Substitute "screen navigation agent" for each occurrence of "computer-use agent" in the records below, and reproduce them with every other character unchanged.

---- The records

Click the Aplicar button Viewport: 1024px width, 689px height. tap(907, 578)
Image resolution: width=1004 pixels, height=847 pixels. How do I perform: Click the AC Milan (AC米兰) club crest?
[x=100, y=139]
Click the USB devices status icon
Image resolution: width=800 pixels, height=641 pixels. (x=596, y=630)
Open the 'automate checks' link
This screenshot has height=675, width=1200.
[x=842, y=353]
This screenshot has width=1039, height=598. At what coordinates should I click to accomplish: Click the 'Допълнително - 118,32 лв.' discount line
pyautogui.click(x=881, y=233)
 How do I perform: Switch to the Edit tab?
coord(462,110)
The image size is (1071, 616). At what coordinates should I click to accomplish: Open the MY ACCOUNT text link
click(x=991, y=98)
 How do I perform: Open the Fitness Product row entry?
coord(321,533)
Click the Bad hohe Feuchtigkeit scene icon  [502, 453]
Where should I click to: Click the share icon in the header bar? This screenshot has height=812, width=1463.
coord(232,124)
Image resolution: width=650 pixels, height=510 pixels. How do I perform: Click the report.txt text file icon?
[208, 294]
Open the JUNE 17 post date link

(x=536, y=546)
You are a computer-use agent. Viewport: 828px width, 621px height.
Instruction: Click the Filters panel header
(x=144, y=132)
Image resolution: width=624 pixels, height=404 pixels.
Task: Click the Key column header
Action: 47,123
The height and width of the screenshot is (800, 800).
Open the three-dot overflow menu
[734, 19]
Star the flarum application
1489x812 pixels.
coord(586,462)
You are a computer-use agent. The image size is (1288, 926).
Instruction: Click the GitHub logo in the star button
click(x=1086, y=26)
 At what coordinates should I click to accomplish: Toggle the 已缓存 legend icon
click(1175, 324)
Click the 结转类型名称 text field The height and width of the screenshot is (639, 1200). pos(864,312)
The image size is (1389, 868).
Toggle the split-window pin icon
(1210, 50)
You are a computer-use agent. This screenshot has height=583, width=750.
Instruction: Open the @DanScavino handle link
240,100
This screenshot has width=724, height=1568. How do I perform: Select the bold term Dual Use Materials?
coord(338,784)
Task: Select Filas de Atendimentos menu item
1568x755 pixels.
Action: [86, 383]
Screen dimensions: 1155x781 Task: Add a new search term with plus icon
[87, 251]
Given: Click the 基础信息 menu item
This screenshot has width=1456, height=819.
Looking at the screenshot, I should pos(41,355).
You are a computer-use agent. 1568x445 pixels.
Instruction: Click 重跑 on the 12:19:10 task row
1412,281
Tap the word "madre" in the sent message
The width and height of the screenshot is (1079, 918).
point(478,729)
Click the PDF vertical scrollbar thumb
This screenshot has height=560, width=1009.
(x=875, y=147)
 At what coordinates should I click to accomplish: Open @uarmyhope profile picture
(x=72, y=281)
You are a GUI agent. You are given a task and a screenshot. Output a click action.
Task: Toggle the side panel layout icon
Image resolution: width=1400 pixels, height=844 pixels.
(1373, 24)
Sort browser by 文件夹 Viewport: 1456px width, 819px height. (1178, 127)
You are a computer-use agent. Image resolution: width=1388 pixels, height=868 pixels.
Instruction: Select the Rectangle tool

--------

- **Response to the exercise**
Click the Aplicar button Viewport: 1024px width, 689px height. tap(907, 578)
Image resolution: width=1004 pixels, height=847 pixels. How do I perform: Click the AC Milan (AC米兰) club crest?
[x=100, y=139]
Click the USB devices status icon
Image resolution: width=800 pixels, height=641 pixels. (x=596, y=630)
Open the 'automate checks' link
This screenshot has height=675, width=1200.
[x=842, y=353]
This screenshot has width=1039, height=598. At what coordinates should I click to accomplish: Click the 'Допълнително - 118,32 лв.' discount line
pyautogui.click(x=881, y=233)
 How do I perform: Switch to the Edit tab?
coord(462,110)
The image size is (1071, 616). At what coordinates should I click to accomplish: Open the MY ACCOUNT text link
click(x=991, y=98)
 How do I perform: Open the Fitness Product row entry?
coord(321,533)
Click the Bad hohe Feuchtigkeit scene icon  [502, 453]
Where should I click to: Click the share icon in the header bar? This screenshot has height=812, width=1463.
coord(232,124)
Image resolution: width=650 pixels, height=510 pixels. How do I perform: Click the report.txt text file icon?
[208, 294]
Open the JUNE 17 post date link

(x=536, y=546)
You are a screen navigation agent. Viewport: 828px width, 621px height.
Instruction: Click the Filters panel header
(x=144, y=132)
Image resolution: width=624 pixels, height=404 pixels.
Task: Click the Key column header
Action: 47,123
The height and width of the screenshot is (800, 800).
Open the three-dot overflow menu
[734, 19]
Star the flarum application
1489x812 pixels.
coord(586,462)
You are a screen navigation agent. The image size is (1288, 926).
Instruction: Click the GitHub logo in the star button
click(x=1086, y=26)
 At what coordinates should I click to accomplish: Toggle the 已缓存 legend icon
click(1175, 324)
Click the 结转类型名称 text field The height and width of the screenshot is (639, 1200). pos(864,312)
The image size is (1389, 868).
Toggle the split-window pin icon
(1210, 50)
You are a screen navigation agent. This screenshot has height=583, width=750.
Instruction: Open the @DanScavino handle link
240,100
This screenshot has width=724, height=1568. How do I perform: Select the bold term Dual Use Materials?
coord(338,784)
Task: Select Filas de Atendimentos menu item
1568x755 pixels.
Action: [86, 383]
Screen dimensions: 1155x781 Task: Add a new search term with plus icon
[87, 251]
Given: Click the 基础信息 menu item
This screenshot has width=1456, height=819.
Looking at the screenshot, I should pos(41,355).
You are a screen navigation agent. 1568x445 pixels.
Instruction: Click 重跑 on the 12:19:10 task row
1412,281
Tap the word "madre" in the sent message
The width and height of the screenshot is (1079, 918).
point(478,729)
Click the PDF vertical scrollbar thumb
This screenshot has height=560, width=1009.
(x=875, y=147)
 At what coordinates should I click to accomplish: Open @uarmyhope profile picture
(x=72, y=281)
You are a GUI agent. You are given a task and a screenshot. Output a click action.
Task: Toggle the side panel layout icon
Image resolution: width=1400 pixels, height=844 pixels.
(1373, 24)
Sort browser by 文件夹 Viewport: 1456px width, 819px height. (1178, 127)
You are a screen navigation agent. Image resolution: width=1388 pixels, height=868 pixels.
Instruction: Select the Rectangle tool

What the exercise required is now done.